JOB ITEM A:
Transcribe the listing, starting with its first line and going on through the line that contains "center [581, 520].".

(PASSAGE PROVIDED)

Evaluating Informal-Domain Word Representations With UrbanDictionary Naomi Saphra University of Edinburgh [email protected]

Abstract Existing corpora for intrinsic evaluation are not targeted towards tasks in informal domains such as Twitter or news comment forums. We want to test whether a representation of informal words fulfills the promise of eliding explicit text normalization as a preprocessing step. One possible evaluation metric for such domains is the proximity of spelling variants. We propose how such a metric might be computed and how a spelling variant dataset can be collected using UrbanDictionary.

1

Introduction

Recent years have seen a surge of interest in training effective models for informal domains such as Twitter or discussion forums. Several new works have thus targeted social media platforms by learning word representations specific to such domains (Tang et al., 2014); (Benton et al., 2016). Traditional NLP techniques have often relied on text normalization methods when applied to informal domains. For example, “u want 2 chill wit us 2nite” may be transcribed as “you want to chill with us tonight”, and the normalized transcription would be used as input for a text processing system. This method makes it easier to apply models that are successful on formal language to more informal language. However, there are several drawbacks to this method. Building an accurate text normalization component for a text processing pipeline can require substantial engineering effort and collection of manually annotated training data. Even evaluating text normalization models is a difficult problem and often subjective (Eisenstein, 2013b). Even when the model accurately transcribes informal spelling dialects to a standard dialect, text normalization methods may not be appropriate.

Adam Lopez University of Edinburgh [email protected]

Converting text to a style more consistent with The Wall Street Journal than Twitter may make parsing easier, but it loses much of the nuance in a persona deliberately adopted by the writer. Twitter users often express their spoken dialect through spelling, so regional and demographic information may also be lost in the process of text normalization (Eisenstein, 2013a). Distributional word representations hold promise to replace this flawed preprocessing step. By making the shared semantic content of spelling variants implicit in the representation of words, text processing models can be more flexible. They can extract persona or dialect information while handling the semantic or syntactic features of words (Benton et al., 2016). In this proposal, we will present a method of evaluating whether a particular set of word representations can make text normalization unnecessary. Because the intrinsic evaluation we present is inexpensive and simple, it can be easily used to validate representations during training. An evaluation dataset can be collected easily from UrbanDictionary by methods we will outline.

(End PASSAGE PROVIDED)
(INPUT RECORDS)

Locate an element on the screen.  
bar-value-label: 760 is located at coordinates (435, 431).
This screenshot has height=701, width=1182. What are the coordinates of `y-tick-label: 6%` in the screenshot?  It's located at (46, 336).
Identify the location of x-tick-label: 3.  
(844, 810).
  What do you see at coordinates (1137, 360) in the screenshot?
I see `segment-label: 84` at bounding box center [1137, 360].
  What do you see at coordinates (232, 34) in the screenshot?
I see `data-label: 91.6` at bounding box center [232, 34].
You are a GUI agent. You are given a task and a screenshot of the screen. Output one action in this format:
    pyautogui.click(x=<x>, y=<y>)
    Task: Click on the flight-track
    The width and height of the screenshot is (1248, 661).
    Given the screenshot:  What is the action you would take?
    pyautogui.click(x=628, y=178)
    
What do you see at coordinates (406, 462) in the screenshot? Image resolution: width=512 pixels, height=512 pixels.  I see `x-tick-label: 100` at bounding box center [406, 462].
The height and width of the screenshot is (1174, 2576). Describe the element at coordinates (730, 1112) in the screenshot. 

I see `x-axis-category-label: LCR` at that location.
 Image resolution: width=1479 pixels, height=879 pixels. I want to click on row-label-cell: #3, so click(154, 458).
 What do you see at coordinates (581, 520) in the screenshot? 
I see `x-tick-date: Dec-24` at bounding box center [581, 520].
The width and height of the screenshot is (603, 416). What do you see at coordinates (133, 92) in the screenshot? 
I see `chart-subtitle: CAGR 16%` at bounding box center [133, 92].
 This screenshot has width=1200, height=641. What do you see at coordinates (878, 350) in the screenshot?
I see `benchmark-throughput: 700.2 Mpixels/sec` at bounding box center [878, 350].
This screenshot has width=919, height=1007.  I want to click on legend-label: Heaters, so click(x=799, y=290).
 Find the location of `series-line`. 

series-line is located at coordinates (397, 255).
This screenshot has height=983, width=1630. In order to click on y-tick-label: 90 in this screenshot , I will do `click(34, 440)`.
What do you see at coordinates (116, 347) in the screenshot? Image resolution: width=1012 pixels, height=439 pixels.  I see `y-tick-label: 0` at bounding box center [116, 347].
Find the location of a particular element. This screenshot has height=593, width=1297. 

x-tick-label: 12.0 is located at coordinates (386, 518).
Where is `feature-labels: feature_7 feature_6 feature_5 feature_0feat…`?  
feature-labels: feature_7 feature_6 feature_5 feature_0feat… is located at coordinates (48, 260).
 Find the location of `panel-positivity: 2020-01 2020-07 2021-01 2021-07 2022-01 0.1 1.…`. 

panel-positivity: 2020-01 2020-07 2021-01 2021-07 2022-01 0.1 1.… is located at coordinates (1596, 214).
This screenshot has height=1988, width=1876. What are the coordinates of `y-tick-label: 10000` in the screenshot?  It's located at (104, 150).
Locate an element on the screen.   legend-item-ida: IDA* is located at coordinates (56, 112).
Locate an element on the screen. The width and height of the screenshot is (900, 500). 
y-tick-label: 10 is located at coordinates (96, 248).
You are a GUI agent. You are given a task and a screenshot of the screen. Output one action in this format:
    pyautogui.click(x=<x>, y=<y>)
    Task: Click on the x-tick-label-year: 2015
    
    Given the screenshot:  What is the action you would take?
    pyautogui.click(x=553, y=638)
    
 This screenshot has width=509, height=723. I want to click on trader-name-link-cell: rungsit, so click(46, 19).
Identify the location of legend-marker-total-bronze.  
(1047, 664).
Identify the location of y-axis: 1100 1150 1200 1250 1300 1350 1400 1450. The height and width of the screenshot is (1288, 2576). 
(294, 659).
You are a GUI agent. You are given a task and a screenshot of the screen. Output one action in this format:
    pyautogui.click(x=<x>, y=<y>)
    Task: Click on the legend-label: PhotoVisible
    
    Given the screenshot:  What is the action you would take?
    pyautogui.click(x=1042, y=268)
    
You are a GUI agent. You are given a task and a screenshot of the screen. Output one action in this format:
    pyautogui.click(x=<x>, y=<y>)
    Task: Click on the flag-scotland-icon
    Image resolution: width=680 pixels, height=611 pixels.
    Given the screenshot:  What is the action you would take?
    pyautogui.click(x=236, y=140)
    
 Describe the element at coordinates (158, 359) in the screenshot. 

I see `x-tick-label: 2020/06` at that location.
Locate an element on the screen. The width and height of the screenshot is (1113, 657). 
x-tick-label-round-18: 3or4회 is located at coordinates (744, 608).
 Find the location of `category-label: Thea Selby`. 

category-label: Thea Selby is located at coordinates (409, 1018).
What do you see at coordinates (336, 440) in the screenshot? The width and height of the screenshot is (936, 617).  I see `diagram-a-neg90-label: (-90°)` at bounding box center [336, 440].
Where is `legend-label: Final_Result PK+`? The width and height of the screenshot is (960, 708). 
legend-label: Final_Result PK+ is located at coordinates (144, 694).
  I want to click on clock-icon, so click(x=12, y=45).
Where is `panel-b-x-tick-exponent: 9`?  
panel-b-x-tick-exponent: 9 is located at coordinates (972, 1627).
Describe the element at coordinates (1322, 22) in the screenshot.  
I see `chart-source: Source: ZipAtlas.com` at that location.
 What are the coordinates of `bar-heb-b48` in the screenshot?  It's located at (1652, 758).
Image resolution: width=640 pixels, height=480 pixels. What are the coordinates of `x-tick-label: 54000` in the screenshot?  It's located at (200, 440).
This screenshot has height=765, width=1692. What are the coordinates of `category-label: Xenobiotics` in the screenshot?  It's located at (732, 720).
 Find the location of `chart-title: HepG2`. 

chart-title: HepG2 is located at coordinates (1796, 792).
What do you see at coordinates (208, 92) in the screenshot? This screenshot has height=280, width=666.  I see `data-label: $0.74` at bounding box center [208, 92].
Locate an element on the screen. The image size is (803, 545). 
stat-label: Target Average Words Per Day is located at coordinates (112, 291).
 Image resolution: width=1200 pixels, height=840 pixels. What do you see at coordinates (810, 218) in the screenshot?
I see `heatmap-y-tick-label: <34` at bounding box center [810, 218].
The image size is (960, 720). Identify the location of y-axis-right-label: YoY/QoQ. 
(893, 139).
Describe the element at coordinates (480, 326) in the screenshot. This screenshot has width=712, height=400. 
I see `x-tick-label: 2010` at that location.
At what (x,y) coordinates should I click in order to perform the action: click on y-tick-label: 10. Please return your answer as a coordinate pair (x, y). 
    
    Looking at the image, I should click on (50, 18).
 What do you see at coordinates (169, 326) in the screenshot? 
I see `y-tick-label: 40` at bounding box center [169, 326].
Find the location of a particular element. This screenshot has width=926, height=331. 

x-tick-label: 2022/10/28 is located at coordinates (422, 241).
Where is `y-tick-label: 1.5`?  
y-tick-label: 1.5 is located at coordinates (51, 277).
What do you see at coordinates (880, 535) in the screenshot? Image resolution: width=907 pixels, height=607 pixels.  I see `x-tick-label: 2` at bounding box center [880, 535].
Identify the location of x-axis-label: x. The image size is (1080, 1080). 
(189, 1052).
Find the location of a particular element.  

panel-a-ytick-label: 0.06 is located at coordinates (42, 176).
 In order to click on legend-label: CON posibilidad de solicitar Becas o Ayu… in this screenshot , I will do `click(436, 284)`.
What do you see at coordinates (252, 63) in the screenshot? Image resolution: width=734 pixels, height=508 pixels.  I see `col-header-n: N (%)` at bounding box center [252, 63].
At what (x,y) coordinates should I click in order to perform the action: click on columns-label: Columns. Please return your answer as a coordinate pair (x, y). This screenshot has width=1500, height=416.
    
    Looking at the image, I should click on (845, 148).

(End INPUT RECORDS)

JOB ITEM B:
Restate word for word the part of the UrbanDictionary paper starting with "Evaluating Informal-Domain Word" and going on through "collected using UrbanDictionary.".

WRITTEN RESPONSE A:
Locate an element on the screen.  
bar-value-label: 760 is located at coordinates (435, 431).
This screenshot has height=701, width=1182. What are the coordinates of `y-tick-label: 6%` in the screenshot?  It's located at (46, 336).
Identify the location of x-tick-label: 3.  
(844, 810).
  What do you see at coordinates (1137, 360) in the screenshot?
I see `segment-label: 84` at bounding box center [1137, 360].
  What do you see at coordinates (232, 34) in the screenshot?
I see `data-label: 91.6` at bounding box center [232, 34].
You are a GUI agent. You are given a task and a screenshot of the screen. Output one action in this format:
    pyautogui.click(x=<x>, y=<y>)
    Task: Click on the flight-track
    The width and height of the screenshot is (1248, 661).
    Given the screenshot:  What is the action you would take?
    pyautogui.click(x=628, y=178)
    
What do you see at coordinates (406, 462) in the screenshot? Image resolution: width=512 pixels, height=512 pixels.  I see `x-tick-label: 100` at bounding box center [406, 462].
The height and width of the screenshot is (1174, 2576). Describe the element at coordinates (730, 1112) in the screenshot. 

I see `x-axis-category-label: LCR` at that location.
 Image resolution: width=1479 pixels, height=879 pixels. I want to click on row-label-cell: #3, so click(154, 458).
 What do you see at coordinates (581, 520) in the screenshot? 
I see `x-tick-date: Dec-24` at bounding box center [581, 520].

WRITTEN RESPONSE B:
Evaluating Informal-Domain Word Representations With UrbanDictionary Naomi Saphra University of Edinburgh [email protected]

Abstract Existing corpora for intrinsic evaluation are not targeted towards tasks in informal domains such as Twitter or news comment forums. We want to test whether a representation of informal words fulfills the promise of eliding explicit text normalization as a preprocessing step. One possible evaluation metric for such domains is the proximity of spelling variants. We propose how such a metric might be computed and how a spelling variant dataset can be collected using UrbanDictionary.